Personalis, Inc. and Tempus Labs, Inc. announced a strategic collaboration to co-commercialize NeXT Personal® Dx, Personalis' whole genome-based liquid biopsy laboratory developed test (LDT) for detection of molecular residual disease (MRD) and recurrence in cancer. NeXT Personal Dx is a leap forward in tumor-informed approaches, setting the new standard in performance of MRD tests with unprecedented sensitivity and high specificity. The test was launched by Personalis in October of this year.

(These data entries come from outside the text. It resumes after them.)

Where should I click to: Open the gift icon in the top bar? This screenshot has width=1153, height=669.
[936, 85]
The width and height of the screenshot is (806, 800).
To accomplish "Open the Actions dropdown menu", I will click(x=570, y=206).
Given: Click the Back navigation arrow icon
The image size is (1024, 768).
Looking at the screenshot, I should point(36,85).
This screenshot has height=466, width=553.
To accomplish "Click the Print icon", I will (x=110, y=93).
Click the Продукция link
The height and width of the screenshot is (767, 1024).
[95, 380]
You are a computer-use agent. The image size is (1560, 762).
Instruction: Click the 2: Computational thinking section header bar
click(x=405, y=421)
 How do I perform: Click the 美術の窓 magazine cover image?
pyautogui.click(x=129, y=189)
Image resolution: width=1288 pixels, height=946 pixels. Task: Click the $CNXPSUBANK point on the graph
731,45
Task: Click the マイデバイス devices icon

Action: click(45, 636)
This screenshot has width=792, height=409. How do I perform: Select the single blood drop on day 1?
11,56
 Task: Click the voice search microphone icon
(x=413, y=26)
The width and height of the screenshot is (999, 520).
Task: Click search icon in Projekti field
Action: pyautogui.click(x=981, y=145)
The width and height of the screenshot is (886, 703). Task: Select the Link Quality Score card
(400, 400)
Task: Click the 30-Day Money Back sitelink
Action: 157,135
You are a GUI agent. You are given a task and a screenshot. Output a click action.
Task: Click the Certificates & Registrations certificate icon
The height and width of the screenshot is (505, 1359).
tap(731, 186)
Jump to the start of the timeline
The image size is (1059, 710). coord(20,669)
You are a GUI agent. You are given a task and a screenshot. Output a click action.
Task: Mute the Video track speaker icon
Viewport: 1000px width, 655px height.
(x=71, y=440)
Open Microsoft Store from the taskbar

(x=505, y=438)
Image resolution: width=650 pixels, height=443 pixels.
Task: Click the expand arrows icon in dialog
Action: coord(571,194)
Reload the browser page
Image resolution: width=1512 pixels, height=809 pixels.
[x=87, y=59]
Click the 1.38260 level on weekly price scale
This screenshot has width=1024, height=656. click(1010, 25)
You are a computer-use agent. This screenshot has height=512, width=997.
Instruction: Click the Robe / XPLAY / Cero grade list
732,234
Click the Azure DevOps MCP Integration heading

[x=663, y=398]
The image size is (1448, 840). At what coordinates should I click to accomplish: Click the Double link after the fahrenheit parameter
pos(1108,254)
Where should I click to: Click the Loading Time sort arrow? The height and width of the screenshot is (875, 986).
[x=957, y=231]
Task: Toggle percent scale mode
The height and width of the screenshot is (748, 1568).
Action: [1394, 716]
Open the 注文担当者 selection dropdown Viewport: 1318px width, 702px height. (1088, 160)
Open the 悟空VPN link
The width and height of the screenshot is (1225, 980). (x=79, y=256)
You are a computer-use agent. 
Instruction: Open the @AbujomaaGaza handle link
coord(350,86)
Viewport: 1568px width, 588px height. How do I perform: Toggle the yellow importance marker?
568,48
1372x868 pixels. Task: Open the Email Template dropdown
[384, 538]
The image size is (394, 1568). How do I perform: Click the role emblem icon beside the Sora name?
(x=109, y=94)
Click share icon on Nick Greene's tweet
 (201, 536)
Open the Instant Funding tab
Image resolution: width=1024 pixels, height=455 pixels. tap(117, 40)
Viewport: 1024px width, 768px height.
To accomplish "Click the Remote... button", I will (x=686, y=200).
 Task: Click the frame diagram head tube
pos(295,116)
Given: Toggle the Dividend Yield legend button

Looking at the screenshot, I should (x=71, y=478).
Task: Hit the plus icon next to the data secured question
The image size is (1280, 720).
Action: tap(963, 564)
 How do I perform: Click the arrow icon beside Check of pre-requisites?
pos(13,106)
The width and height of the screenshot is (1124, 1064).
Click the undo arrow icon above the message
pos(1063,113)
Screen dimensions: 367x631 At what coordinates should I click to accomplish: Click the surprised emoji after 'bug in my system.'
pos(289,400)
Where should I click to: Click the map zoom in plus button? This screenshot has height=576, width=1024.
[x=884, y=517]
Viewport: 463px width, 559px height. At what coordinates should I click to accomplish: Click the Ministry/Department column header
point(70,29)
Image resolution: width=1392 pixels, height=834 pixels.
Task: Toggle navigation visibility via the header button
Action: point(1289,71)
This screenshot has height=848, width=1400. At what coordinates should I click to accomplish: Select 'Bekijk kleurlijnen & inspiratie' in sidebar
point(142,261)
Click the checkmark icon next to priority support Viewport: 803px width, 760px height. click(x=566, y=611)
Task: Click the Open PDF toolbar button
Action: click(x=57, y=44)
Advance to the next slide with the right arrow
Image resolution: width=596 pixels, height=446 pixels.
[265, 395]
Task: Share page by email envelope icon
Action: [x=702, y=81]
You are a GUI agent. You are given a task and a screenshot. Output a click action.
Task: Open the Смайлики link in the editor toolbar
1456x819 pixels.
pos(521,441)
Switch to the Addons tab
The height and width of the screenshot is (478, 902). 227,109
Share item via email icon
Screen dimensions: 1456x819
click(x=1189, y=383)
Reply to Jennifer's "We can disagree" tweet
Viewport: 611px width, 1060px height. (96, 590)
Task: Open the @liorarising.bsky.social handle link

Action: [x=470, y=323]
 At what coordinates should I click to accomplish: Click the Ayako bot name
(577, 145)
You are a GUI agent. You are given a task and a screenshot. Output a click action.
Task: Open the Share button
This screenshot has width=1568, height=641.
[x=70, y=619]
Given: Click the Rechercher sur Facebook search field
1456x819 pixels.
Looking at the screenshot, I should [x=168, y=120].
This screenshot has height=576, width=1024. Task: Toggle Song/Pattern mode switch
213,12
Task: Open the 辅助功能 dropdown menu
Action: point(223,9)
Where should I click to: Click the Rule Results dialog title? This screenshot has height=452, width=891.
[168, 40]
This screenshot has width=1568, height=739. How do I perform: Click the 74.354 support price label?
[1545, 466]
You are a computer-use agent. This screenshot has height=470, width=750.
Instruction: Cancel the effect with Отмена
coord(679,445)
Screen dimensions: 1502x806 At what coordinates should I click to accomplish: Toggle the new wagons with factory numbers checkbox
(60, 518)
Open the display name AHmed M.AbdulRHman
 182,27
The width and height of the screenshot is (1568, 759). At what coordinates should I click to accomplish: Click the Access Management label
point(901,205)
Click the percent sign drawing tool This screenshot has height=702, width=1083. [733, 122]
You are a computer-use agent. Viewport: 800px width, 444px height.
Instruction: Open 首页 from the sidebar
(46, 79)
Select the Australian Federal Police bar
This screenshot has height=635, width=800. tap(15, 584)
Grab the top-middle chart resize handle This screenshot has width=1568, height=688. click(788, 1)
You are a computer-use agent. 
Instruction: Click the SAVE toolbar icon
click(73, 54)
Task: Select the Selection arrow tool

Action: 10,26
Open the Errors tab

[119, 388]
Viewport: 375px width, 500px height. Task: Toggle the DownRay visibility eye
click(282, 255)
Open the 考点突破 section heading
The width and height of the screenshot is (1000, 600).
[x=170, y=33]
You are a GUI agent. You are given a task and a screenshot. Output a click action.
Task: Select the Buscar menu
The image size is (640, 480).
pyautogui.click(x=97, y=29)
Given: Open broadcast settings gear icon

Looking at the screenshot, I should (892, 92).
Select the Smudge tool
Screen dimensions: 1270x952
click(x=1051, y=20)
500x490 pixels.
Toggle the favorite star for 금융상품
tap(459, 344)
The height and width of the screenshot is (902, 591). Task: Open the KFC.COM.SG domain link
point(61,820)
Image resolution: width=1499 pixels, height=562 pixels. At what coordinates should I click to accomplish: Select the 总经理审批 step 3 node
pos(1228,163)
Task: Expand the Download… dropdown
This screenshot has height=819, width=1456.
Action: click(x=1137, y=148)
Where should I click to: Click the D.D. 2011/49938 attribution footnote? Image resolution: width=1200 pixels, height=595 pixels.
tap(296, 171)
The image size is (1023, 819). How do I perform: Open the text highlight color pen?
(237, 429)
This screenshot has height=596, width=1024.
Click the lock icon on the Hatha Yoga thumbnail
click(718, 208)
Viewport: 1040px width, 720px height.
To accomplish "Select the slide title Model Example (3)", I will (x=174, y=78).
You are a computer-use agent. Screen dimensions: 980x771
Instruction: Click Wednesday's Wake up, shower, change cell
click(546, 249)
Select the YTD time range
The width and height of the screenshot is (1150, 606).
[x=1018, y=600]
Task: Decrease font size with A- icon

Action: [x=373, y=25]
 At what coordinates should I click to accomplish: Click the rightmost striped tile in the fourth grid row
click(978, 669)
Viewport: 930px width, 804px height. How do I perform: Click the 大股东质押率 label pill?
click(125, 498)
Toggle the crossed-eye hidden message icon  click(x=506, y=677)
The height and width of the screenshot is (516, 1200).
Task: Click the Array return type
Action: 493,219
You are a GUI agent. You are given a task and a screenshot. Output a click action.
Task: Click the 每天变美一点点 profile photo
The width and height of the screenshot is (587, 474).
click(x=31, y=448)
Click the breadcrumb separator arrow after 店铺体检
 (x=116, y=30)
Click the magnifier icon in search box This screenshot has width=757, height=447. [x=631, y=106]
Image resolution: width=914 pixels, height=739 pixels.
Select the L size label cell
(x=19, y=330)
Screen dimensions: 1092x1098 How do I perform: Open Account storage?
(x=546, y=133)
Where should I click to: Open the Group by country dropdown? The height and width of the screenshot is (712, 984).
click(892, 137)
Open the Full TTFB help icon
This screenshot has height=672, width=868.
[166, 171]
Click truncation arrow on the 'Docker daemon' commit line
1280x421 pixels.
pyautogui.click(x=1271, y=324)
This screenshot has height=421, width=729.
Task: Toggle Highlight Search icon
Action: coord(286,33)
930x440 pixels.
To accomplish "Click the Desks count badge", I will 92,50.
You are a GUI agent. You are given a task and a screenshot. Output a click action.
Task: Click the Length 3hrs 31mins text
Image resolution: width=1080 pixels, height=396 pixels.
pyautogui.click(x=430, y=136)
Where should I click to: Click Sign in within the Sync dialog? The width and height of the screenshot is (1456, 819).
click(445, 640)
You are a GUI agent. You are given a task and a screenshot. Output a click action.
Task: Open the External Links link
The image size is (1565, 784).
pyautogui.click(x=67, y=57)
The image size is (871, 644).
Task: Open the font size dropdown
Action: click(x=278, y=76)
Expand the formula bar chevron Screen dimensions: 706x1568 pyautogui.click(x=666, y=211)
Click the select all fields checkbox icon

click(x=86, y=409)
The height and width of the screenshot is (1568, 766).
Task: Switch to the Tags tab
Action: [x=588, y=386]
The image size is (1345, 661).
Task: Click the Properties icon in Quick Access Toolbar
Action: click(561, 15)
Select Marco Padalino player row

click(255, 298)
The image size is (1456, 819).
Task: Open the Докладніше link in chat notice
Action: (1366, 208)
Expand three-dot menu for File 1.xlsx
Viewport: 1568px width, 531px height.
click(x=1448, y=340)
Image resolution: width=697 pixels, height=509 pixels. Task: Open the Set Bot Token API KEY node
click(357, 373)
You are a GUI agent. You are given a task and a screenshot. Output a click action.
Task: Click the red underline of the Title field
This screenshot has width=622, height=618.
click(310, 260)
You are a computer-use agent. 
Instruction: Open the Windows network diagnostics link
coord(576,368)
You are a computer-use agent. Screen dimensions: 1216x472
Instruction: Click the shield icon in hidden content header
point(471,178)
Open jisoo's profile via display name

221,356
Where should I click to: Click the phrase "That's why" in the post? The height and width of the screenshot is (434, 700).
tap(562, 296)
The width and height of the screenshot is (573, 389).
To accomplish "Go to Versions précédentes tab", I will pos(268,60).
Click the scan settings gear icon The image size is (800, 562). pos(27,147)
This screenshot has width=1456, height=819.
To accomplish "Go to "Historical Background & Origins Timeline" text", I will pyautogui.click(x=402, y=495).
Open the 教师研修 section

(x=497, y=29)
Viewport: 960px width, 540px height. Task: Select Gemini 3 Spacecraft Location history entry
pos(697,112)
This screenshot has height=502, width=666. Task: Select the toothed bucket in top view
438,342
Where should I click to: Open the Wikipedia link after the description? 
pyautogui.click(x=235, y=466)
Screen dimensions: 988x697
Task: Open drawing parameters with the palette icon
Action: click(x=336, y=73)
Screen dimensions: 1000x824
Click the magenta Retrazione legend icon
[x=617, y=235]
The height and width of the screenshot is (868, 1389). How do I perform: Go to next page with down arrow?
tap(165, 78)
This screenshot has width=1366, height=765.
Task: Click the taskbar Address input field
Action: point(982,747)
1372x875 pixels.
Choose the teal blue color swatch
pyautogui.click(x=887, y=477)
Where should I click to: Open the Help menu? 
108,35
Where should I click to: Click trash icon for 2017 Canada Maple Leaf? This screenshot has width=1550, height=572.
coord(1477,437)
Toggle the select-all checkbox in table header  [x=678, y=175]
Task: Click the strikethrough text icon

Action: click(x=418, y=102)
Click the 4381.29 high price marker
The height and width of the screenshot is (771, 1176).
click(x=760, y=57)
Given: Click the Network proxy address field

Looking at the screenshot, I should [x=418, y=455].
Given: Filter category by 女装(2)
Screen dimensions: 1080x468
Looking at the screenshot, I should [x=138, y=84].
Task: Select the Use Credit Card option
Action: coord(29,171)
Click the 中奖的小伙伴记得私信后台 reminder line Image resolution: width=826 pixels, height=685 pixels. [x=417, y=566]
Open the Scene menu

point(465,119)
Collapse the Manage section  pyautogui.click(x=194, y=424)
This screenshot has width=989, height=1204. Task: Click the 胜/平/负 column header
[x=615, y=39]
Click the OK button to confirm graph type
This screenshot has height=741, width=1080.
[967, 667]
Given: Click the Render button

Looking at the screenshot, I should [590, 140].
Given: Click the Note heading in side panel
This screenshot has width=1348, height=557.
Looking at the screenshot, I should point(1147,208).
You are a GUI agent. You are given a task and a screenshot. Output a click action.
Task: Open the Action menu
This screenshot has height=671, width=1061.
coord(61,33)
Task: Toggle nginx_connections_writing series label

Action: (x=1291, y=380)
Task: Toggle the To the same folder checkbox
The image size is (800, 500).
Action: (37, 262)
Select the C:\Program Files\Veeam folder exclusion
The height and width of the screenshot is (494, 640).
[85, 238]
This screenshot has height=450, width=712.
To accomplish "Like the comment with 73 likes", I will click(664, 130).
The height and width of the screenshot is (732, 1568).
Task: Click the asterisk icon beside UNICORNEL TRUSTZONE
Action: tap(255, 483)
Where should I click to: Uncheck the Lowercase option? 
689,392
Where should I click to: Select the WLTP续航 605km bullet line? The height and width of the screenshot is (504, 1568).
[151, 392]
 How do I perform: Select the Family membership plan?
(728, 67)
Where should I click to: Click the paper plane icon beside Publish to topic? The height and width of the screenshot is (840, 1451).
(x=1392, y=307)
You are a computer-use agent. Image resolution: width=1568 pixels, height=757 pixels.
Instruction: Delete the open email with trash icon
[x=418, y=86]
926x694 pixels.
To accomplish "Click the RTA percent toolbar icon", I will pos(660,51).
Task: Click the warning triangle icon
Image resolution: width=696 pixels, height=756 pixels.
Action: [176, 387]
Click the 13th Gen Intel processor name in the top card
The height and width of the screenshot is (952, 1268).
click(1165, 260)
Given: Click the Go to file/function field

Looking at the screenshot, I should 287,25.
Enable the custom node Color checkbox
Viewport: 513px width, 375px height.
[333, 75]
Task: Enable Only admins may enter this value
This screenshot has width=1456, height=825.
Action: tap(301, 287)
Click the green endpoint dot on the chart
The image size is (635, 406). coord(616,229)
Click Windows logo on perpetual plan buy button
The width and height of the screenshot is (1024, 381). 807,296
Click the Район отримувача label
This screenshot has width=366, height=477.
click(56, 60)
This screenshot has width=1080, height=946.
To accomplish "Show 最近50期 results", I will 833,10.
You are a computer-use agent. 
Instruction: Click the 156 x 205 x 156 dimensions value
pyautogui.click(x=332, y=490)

The two companies will work together exclusively in tumor-informed MRD testing for lung cancer, as well as breast cancer and immunotherapy monitoring after clinical validation of NeXT Personal Dx in those indications. The agreement contemplates testing up to tens of thousands of new patients over the next three years. As a part of the deal, Tempus will: Provide up to $12 million to Personalis as certain milestones are met, to help fund clinical evidence development for NeXT Personal Dx; Integrate NeXT Personal Dx into its testing menu; Provide access to oncologists through its sales and marketing efforts.

Personalis will: Compensate Tempus for the fair market value of sales, marketing, order requisition and results delivery services; Receive, process, and bill NeXT Personal Dx tests that are ordered, while driving reimbursement; Complete clinical validation work for breast cancer and immunotherapy monitoring indications; Provide warrants to Tempus to purchase up to approximately 9.2 million shares of Personalis' common stock over the next 24 months.